▶ [Extract provided]:
The shop opens at 9.00, but as I discovered, fresh bread only arrives at 10.30. Well, pancakes make a good breakfast too.
The most attractive point of Shieldaig is not the lovely village itself, but its gorgeous setting between the Torridon mountains, Applecross peninsula and Loch Shieldaig with its many islets. They do great sunrises too!
But of course, there is a big BUT. Beauty never comes alone. He who wants to enjoy all this fabulous splendour of nature has to endure one of nature's most dirty tricks: midges. O mighty midge, militant and miserable, I joyfully would offer thee a day's ransom of my blood, but please let me give it - do not take it thyself.
Before offering you more miserable poetry, I should explain that this little biting insect is in itself quite harmless. It comes with no noise, a small bite and just a tiny bit of itching. It brings no illness either than a bad mood or downright despair.
The problem is in their innumerable hosts. I have counted more than a hundred at just the back of my hand. They tickle around your ears, in your neck, in your hair, everywhere. Simple actions like lacing up your booths are almost impossible to do without a severe discipline.
Of course you can kill some of the beasts, but as soon as you do, a couple of hundred come to attend the funeral.
And then afterwards: some fifty bites on a small portion of your leg mightily itches. Or is it the repellent that makes your skin feel so bad? Either way, bloody beasts they are.

▶ [Supplied entries]:
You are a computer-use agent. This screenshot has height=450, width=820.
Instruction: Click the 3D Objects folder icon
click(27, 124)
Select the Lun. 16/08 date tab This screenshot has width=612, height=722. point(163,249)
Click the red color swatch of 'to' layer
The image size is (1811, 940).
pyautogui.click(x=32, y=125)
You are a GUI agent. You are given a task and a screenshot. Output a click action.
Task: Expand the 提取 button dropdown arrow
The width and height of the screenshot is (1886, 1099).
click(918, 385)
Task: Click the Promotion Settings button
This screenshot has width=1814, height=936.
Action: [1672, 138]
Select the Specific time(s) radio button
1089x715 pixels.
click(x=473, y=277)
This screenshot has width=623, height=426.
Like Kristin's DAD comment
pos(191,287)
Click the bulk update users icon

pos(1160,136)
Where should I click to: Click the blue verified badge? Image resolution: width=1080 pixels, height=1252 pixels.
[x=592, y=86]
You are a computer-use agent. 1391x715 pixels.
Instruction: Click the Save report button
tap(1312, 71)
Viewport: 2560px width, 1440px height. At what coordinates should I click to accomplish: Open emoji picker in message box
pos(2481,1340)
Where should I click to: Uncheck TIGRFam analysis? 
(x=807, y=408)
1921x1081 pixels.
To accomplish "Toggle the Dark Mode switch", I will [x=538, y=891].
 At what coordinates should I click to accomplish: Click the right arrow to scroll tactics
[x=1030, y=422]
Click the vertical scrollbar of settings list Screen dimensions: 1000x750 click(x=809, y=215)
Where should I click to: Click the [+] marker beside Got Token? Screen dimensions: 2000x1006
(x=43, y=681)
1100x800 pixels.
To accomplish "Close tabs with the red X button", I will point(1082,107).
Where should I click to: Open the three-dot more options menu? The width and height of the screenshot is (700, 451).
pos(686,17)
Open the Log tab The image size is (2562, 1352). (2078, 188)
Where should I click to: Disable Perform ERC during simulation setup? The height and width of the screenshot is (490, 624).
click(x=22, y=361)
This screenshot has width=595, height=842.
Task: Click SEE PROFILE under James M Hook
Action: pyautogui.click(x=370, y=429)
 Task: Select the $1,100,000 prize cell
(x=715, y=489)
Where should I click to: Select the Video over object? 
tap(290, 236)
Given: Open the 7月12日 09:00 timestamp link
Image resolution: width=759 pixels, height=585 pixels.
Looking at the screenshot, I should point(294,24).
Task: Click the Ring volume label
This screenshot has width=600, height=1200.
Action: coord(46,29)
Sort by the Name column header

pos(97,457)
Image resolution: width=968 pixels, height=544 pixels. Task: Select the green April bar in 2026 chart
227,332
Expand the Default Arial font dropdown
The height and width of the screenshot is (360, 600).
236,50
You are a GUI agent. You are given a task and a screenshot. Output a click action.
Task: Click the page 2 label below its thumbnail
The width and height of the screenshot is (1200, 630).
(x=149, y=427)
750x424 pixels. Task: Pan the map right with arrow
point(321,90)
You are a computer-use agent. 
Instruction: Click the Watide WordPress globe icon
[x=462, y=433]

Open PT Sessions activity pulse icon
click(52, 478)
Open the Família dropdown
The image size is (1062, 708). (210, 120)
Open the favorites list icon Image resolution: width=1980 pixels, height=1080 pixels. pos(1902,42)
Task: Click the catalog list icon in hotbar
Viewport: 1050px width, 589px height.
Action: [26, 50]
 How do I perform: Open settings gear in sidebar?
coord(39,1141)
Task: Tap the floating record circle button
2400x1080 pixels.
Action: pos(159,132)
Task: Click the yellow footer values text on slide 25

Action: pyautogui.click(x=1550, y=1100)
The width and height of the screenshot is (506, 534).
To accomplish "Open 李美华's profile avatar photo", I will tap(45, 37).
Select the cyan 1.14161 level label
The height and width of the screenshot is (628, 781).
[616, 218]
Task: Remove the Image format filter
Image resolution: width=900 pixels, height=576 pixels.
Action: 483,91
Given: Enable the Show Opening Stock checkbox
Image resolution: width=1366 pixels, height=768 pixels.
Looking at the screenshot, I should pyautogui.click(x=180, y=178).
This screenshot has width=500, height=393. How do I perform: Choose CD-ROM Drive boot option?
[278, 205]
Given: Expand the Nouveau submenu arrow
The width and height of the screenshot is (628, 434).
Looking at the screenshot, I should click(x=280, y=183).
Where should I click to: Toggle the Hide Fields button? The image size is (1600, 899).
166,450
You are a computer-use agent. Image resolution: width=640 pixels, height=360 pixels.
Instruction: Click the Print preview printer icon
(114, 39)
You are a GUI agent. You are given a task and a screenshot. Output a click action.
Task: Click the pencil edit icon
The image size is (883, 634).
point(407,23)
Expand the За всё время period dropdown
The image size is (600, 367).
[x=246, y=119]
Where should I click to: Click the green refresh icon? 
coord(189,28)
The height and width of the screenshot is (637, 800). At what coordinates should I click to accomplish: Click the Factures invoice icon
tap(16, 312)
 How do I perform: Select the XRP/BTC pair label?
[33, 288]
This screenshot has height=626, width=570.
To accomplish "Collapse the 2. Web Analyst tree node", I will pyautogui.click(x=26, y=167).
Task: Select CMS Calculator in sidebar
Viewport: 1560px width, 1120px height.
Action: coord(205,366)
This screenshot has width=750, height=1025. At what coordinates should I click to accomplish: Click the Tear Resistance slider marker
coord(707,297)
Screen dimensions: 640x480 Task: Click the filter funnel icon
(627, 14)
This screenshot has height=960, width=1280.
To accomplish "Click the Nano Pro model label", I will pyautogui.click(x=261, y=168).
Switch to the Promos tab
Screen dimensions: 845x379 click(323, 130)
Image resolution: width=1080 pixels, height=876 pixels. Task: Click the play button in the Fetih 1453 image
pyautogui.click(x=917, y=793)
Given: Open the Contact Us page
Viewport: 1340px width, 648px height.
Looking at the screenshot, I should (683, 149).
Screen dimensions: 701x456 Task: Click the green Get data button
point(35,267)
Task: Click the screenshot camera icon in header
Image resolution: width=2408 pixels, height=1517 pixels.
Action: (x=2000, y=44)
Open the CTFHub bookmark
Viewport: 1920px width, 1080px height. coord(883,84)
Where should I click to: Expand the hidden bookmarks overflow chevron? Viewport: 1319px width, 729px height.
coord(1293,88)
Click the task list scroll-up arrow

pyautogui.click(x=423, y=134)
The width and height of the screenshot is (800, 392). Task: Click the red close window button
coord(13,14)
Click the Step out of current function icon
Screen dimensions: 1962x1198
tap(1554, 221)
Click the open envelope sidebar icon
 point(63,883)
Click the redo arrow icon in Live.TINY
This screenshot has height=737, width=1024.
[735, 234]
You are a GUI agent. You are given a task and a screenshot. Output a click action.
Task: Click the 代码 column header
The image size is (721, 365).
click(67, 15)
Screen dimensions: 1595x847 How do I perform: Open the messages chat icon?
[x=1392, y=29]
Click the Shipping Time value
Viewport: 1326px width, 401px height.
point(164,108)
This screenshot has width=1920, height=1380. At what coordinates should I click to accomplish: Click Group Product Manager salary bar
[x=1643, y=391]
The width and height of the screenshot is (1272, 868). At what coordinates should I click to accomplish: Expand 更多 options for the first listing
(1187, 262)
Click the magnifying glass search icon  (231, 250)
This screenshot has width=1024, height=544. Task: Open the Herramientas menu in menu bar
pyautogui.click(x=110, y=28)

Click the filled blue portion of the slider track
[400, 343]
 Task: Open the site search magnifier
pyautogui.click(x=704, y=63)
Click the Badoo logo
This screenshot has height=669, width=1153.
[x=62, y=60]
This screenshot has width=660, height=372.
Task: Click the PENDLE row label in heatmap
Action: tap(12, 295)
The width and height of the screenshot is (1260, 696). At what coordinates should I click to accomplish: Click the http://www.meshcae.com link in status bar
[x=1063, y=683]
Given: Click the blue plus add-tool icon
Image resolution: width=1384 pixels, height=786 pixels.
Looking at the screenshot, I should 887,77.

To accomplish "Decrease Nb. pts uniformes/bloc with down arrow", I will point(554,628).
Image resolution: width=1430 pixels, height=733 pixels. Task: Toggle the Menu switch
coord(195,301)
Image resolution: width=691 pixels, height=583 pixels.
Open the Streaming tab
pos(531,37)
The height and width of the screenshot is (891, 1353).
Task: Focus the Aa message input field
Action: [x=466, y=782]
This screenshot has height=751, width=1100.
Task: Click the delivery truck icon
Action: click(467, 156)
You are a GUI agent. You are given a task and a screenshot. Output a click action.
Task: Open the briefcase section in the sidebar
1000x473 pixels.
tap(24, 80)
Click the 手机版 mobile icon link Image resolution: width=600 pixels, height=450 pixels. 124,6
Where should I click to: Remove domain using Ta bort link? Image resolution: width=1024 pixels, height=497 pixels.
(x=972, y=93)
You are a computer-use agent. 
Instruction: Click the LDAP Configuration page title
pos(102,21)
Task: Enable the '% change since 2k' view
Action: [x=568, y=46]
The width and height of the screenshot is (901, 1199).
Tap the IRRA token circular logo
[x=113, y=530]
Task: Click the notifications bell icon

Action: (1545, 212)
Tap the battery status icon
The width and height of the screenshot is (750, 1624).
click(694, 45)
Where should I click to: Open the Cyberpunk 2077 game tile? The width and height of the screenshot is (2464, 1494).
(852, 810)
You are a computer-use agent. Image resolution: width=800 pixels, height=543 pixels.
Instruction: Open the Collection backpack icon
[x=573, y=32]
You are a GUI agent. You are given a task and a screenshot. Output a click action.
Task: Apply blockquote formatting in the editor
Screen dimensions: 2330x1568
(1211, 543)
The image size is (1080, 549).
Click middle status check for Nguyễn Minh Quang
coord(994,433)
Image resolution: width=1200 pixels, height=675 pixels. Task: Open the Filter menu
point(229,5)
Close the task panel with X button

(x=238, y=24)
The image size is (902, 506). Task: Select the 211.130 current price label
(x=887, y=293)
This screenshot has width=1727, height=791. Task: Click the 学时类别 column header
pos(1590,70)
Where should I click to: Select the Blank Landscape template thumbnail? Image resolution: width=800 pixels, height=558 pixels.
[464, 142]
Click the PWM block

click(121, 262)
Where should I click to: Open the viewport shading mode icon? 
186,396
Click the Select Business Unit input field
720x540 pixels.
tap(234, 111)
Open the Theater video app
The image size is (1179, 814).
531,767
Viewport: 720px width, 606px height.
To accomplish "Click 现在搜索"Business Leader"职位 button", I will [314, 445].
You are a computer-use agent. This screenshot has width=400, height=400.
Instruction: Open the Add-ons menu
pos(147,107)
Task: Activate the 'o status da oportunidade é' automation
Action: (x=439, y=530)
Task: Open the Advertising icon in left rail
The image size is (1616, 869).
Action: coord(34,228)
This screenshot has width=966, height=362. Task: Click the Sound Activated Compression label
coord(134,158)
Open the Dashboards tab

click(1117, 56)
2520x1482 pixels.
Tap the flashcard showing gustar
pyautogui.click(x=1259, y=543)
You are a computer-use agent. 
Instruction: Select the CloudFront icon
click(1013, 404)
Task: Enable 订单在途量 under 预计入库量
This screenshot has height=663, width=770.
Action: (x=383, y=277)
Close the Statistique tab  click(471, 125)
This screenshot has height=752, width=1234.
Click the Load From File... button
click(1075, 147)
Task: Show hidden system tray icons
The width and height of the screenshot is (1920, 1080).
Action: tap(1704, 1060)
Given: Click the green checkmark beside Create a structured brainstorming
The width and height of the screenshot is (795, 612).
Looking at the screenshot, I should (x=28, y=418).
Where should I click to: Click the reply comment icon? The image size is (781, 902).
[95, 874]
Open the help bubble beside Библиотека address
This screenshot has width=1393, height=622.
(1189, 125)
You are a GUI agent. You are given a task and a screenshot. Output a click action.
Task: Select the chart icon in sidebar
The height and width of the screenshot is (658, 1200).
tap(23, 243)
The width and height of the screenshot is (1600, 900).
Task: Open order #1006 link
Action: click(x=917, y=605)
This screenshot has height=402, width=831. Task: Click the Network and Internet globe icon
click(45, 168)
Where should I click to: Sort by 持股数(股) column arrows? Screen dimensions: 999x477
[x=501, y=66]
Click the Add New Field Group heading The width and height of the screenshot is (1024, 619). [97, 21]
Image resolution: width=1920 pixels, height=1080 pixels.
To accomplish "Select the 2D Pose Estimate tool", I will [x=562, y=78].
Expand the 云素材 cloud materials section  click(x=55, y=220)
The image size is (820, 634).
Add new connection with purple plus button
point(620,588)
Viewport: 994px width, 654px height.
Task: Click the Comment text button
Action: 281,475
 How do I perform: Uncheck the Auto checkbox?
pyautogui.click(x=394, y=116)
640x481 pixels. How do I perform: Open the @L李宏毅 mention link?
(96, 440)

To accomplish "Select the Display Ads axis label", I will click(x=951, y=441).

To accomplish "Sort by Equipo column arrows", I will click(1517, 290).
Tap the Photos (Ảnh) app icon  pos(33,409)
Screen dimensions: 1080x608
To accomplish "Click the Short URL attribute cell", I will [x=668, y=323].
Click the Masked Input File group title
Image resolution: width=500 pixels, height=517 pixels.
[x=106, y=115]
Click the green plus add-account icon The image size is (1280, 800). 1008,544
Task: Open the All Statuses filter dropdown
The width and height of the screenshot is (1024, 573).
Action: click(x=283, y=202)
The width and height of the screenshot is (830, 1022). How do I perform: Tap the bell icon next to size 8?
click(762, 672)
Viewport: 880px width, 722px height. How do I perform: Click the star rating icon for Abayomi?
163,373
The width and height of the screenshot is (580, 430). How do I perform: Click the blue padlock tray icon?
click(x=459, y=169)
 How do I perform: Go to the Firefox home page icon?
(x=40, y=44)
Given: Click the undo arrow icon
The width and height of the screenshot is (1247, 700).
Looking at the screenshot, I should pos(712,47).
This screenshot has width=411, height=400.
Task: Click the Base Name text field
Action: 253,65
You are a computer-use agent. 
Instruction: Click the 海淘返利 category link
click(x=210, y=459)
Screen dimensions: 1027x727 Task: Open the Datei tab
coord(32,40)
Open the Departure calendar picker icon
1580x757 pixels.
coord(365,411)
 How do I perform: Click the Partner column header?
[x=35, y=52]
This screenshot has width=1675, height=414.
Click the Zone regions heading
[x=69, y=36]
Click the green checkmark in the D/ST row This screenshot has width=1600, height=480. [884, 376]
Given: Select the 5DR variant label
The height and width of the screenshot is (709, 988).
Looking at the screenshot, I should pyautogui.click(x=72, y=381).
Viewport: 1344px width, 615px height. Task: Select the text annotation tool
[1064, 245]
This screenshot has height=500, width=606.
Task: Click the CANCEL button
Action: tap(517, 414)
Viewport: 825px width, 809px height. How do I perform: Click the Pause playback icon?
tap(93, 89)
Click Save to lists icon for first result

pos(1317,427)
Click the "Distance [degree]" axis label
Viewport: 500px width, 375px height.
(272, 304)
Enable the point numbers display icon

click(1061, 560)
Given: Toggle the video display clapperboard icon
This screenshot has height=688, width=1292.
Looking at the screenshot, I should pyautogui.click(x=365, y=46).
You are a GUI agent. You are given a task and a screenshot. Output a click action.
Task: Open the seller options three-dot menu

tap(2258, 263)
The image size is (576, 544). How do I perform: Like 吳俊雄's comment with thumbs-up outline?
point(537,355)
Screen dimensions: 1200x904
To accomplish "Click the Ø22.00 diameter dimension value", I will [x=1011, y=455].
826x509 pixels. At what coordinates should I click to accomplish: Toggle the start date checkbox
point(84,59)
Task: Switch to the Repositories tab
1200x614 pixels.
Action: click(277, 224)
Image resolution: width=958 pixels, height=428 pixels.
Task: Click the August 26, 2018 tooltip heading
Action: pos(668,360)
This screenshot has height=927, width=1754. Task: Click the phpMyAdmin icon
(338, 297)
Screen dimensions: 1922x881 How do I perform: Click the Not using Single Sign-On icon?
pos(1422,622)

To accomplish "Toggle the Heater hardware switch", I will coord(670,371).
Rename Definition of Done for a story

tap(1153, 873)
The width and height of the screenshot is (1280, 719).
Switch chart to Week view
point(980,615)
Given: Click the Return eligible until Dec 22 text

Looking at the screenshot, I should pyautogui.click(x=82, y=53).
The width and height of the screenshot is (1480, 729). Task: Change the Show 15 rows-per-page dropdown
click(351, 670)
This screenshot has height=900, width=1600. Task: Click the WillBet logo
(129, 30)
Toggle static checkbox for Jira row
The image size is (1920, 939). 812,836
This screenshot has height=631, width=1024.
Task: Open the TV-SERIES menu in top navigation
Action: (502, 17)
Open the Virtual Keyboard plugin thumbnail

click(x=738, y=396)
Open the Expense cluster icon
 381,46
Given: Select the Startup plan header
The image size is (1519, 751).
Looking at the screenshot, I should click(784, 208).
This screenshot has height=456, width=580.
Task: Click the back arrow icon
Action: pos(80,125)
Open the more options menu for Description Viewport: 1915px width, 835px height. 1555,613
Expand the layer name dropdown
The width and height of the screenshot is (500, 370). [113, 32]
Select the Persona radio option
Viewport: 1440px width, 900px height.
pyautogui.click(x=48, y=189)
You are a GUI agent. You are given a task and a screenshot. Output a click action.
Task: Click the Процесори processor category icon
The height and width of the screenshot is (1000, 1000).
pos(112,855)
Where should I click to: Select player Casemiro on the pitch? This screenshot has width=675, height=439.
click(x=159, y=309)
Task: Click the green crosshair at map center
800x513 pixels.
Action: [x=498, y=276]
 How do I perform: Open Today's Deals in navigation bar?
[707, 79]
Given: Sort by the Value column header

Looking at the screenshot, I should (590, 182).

▶ [Task instructions]: In two sentences, summarize the piece about Shieldaig and its midges.

▶ [Result]: Shieldaig's biggest draw is its setting between the Torridon mountains, the Applecross peninsula and Loch Shieldaig, but anyone who wants to enjoy it has to put up with midges. These small biting insects are harmless in themselves, yet they come in such huge numbers that simple tasks become hard, killing some only draws hundreds more, and the bites itch badly afterward.